══ Available records
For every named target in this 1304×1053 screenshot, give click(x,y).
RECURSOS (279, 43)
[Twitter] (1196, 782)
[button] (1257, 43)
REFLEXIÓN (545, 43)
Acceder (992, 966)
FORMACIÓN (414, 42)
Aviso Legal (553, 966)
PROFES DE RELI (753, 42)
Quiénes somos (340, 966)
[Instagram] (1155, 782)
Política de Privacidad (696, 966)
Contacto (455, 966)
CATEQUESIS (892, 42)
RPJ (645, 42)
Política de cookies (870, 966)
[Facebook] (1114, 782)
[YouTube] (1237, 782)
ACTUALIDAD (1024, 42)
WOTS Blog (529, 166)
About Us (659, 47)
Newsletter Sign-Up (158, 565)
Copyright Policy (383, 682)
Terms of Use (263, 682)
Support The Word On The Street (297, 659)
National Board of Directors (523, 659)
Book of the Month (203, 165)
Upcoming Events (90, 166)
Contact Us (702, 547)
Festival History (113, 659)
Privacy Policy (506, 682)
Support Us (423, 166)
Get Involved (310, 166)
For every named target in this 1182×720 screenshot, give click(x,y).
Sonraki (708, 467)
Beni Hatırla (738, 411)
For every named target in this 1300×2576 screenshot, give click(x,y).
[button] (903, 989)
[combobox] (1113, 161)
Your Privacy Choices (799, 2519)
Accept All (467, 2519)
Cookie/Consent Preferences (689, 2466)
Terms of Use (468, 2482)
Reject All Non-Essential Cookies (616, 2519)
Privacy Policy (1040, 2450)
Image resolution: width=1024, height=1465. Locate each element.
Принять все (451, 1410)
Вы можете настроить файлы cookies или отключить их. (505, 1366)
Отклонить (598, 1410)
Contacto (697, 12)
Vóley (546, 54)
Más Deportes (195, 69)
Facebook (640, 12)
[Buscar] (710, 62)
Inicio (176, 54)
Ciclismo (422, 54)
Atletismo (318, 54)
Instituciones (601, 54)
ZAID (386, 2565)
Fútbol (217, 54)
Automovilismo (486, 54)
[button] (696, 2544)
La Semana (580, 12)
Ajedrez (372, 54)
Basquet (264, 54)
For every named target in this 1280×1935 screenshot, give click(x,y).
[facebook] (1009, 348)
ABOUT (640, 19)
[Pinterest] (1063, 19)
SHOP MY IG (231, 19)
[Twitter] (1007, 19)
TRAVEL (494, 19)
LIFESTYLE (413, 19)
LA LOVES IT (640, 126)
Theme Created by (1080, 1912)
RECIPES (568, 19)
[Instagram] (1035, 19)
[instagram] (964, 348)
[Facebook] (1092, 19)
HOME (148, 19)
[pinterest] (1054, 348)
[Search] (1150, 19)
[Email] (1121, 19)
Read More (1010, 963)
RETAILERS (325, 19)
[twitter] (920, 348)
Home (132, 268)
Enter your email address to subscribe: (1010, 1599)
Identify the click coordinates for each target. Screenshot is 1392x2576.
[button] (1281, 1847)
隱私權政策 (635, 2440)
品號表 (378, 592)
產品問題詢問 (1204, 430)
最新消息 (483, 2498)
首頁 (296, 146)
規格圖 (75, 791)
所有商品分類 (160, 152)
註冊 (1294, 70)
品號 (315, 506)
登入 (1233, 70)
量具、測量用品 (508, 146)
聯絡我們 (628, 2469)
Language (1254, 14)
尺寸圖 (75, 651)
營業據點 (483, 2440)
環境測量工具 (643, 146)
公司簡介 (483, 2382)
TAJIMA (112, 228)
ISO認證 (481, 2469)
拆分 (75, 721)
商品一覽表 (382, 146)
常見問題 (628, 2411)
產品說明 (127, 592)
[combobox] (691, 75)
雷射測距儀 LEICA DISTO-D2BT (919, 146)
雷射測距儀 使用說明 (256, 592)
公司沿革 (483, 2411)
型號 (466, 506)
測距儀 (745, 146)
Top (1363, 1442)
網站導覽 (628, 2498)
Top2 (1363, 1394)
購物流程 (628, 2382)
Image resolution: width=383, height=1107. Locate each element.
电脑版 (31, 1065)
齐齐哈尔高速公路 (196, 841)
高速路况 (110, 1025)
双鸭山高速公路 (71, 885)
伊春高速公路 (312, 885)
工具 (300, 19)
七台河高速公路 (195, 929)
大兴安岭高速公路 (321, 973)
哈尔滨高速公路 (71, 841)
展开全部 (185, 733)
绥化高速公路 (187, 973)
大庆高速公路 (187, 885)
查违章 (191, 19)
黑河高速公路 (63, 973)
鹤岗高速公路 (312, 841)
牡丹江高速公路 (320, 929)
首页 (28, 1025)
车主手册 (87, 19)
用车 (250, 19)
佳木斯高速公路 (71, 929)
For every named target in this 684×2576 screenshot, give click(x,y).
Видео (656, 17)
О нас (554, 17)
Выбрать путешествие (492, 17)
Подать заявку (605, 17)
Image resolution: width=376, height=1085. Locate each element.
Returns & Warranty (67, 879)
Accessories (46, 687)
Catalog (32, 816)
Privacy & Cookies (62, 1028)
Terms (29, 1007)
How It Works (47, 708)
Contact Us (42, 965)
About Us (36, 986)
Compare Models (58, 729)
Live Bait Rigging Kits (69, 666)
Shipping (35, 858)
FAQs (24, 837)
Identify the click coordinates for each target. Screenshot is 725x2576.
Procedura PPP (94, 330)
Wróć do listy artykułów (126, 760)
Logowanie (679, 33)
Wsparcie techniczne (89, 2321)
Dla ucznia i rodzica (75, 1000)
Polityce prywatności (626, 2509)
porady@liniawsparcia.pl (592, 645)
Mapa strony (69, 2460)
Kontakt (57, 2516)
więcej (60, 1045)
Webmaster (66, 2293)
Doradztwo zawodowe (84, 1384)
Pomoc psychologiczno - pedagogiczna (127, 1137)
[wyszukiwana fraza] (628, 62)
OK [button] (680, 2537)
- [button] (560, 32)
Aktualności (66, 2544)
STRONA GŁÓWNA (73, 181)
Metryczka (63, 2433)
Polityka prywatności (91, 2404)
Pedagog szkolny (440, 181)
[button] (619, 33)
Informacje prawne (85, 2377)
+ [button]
════
# To do
Convert all of the records into a numbered list with one line per entry, and leave out any blank lines.

# Result
1. For every named target in this 1304×1053 screenshot, give click(x,y).
2. RECURSOS (279, 43)
3. [Twitter] (1196, 782)
4. [button] (1257, 43)
5. REFLEXIÓN (545, 43)
6. Acceder (992, 966)
7. FORMACIÓN (414, 42)
8. Aviso Legal (553, 966)
9. PROFES DE RELI (753, 42)
10. Quiénes somos (340, 966)
11. [Instagram] (1155, 782)
12. Política de Privacidad (696, 966)
13. Contacto (455, 966)
14. CATEQUESIS (892, 42)
15. RPJ (645, 42)
16. Política de cookies (870, 966)
17. [Facebook] (1114, 782)
18. [YouTube] (1237, 782)
19. ACTUALIDAD (1024, 42)
20. WOTS Blog (529, 166)
21. About Us (659, 47)
22. Newsletter Sign-Up (158, 565)
23. Copyright Policy (383, 682)
24. Terms of Use (263, 682)
25. Support The Word On The Street (297, 659)
26. National Board of Directors (523, 659)
27. Book of the Month (203, 165)
28. Upcoming Events (90, 166)
29. Contact Us (702, 547)
30. Festival History (113, 659)
31. Privacy Policy (506, 682)
32. Support Us (423, 166)
33. Get Involved (310, 166)
34. For every named target in this 1182×720 screenshot, give click(x,y).
35. Sonraki (708, 467)
36. Beni Hatırla (738, 411)
37. For every named target in this 1300×2576 screenshot, give click(x,y).
38. [button] (903, 989)
39. [combobox] (1113, 161)
40. Your Privacy Choices (799, 2519)
41. Accept All (467, 2519)
42. Cookie/Consent Preferences (689, 2466)
43. Terms of Use (468, 2482)
44. Reject All Non-Essential Cookies (616, 2519)
45. Privacy Policy (1040, 2450)
46. Image resolution: width=1024, height=1465. Locate each element.
47. Принять все (451, 1410)
48. Вы можете настроить файлы cookies или отключить их. (505, 1366)
49. Отклонить (598, 1410)
50. Contacto (697, 12)
51. Vóley (546, 54)
52. Más Deportes (195, 69)
53. Facebook (640, 12)
54. [Buscar] (710, 62)
55. Inicio (176, 54)
56. Ciclismo (422, 54)
57. Atletismo (318, 54)
58. Instituciones (601, 54)
59. ZAID (386, 2565)
60. Fútbol (217, 54)
61. Automovilismo (486, 54)
62. [button] (696, 2544)
63. La Semana (580, 12)
64. Ajedrez (372, 54)
65. Basquet (264, 54)
66. For every named target in this 1280×1935 screenshot, give click(x,y).
67. [facebook] (1009, 348)
68. ABOUT (640, 19)
69. [Pinterest] (1063, 19)
70. SHOP MY IG (231, 19)
71. [Twitter] (1007, 19)
72. TRAVEL (494, 19)
73. LIFESTYLE (413, 19)
74. LA LOVES IT (640, 126)
75. Theme Created by (1080, 1912)
76. RECIPES (568, 19)
77. [Instagram] (1035, 19)
78. [instagram] (964, 348)
79. [Facebook] (1092, 19)
80. HOME (148, 19)
81. [pinterest] (1054, 348)
82. [Search] (1150, 19)
83. [Email] (1121, 19)
84. Read More (1010, 963)
85. RETAILERS (325, 19)
86. [twitter] (920, 348)
87. Home (132, 268)
88. Enter your email address to subscribe: (1010, 1599)
89. Identify the click coordinates for each target. Screenshot is 1392x2576.
90. [button] (1281, 1847)
91. 隱私權政策 (635, 2440)
92. 品號表 (378, 592)
93. 產品問題詢問 (1204, 430)
94. 最新消息 (483, 2498)
95. 首頁 (296, 146)
96. 規格圖 (75, 791)
97. 所有商品分類 (160, 152)
98. 註冊 (1294, 70)
99. 品號 (315, 506)
100. 登入 (1233, 70)
101. 量具、測量用品 (508, 146)
102. 聯絡我們 (628, 2469)
103. Language (1254, 14)
104. 尺寸圖 (75, 651)
105. 營業據點 (483, 2440)
106. 環境測量工具 (643, 146)
107. 公司簡介 (483, 2382)
108. TAJIMA (112, 228)
109. ISO認證 (481, 2469)
110. 拆分 (75, 721)
111. 商品一覽表 (382, 146)
112. 常見問題 (628, 2411)
113. 產品說明 (127, 592)
114. [combobox] (691, 75)
115. 雷射測距儀 LEICA DISTO-D2BT (919, 146)
116. 雷射測距儀 使用說明 (256, 592)
117. 公司沿革 (483, 2411)
118. 型號 (466, 506)
119. 測距儀 (745, 146)
120. Top (1363, 1442)
121. 網站導覽 (628, 2498)
122. Top2 (1363, 1394)
123. 購物流程 (628, 2382)
124. Image resolution: width=383, height=1107. Locate each element.
125. 电脑版 (31, 1065)
126. 齐齐哈尔高速公路 (196, 841)
127. 高速路况 (110, 1025)
128. 双鸭山高速公路 (71, 885)
129. 伊春高速公路 (312, 885)
130. 工具 (300, 19)
131. 七台河高速公路 (195, 929)
132. 大兴安岭高速公路 (321, 973)
133. 哈尔滨高速公路 (71, 841)
134. 展开全部 (185, 733)
135. 绥化高速公路 (187, 973)
136. 大庆高速公路 (187, 885)
137. 查违章 (191, 19)
138. 黑河高速公路 (63, 973)
139. 鹤岗高速公路 (312, 841)
140. 牡丹江高速公路 (320, 929)
141. 首页 (28, 1025)
142. 车主手册 (87, 19)
143. 用车 (250, 19)
144. 佳木斯高速公路 (71, 929)
145. For every named target in this 684×2576 screenshot, give click(x,y).
146. Видео (656, 17)
147. О нас (554, 17)
148. Выбрать путешествие (492, 17)
149. Подать заявку (605, 17)
150. Image resolution: width=376, height=1085. Locate each element.
151. Returns & Warranty (67, 879)
152. Accessories (46, 687)
153. Catalog (32, 816)
154. Privacy & Cookies (62, 1028)
155. Terms (29, 1007)
156. How It Works (47, 708)
157. Contact Us (42, 965)
158. About Us (36, 986)
159. Compare Models (58, 729)
160. Live Bait Rigging Kits (69, 666)
161. Shipping (35, 858)
162. FAQs (24, 837)
163. Identify the click coordinates for each target. Screenshot is 725x2576.
164. Procedura PPP (94, 330)
165. Wróć do listy artykułów (126, 760)
166. Logowanie (679, 33)
167. Wsparcie techniczne (89, 2321)
168. Dla ucznia i rodzica (75, 1000)
169. Polityce prywatności (626, 2509)
170. porady@liniawsparcia.pl (592, 645)
171. Mapa strony (69, 2460)
172. Kontakt (57, 2516)
173. więcej (60, 1045)
174. Webmaster (66, 2293)
175. Doradztwo zawodowe (84, 1384)
176. Pomoc psychologiczno - pedagogiczna (127, 1137)
177. [wyszukiwana fraza] (628, 62)
178. OK [button] (680, 2537)
179. - [button] (560, 32)
180. Aktualności (66, 2544)
181. STRONA GŁÓWNA (73, 181)
182. Metryczka (63, 2433)
183. Polityka prywatności (91, 2404)
184. Pedagog szkolny (440, 181)
185. [button] (619, 33)
186. Informacje prawne (85, 2377)
187. + [button]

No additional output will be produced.